WHAT THIS TASK INVOLVES |
Determine how many lines of the data below contain "computer", then give only that number.

(Saved entries)
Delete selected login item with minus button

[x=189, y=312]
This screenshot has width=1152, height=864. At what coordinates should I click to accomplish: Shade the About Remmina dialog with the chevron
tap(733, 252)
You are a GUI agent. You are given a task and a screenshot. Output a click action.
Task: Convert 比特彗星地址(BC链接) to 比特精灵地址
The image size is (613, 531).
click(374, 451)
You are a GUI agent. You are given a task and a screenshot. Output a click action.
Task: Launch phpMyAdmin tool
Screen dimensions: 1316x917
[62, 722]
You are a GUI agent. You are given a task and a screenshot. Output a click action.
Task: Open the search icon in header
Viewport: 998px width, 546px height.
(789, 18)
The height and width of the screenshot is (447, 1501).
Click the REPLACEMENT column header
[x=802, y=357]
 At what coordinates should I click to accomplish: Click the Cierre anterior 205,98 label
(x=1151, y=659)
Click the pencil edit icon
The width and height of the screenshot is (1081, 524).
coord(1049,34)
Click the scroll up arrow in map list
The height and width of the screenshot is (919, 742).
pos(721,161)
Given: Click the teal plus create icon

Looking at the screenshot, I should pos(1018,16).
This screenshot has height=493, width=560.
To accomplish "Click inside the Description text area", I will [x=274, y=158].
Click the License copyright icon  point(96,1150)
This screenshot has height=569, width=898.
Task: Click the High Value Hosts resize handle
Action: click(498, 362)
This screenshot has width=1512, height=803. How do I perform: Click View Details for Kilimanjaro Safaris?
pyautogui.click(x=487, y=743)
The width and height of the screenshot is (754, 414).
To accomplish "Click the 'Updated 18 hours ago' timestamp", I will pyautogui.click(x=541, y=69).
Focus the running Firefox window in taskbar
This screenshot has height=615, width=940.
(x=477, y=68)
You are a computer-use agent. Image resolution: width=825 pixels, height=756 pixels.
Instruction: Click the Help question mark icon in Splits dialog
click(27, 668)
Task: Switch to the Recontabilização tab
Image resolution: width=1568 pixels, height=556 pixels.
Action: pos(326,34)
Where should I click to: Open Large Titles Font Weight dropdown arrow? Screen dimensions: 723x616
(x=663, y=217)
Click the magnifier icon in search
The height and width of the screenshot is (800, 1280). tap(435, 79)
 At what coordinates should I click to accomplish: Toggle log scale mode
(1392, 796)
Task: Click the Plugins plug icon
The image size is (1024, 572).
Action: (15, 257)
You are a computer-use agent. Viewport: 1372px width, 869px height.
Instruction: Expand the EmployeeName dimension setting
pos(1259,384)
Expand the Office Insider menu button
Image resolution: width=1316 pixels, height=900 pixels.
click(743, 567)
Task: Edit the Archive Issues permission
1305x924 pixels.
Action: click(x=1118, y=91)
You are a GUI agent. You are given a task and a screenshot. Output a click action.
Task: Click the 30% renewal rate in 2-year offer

ANSWER SPACE |
2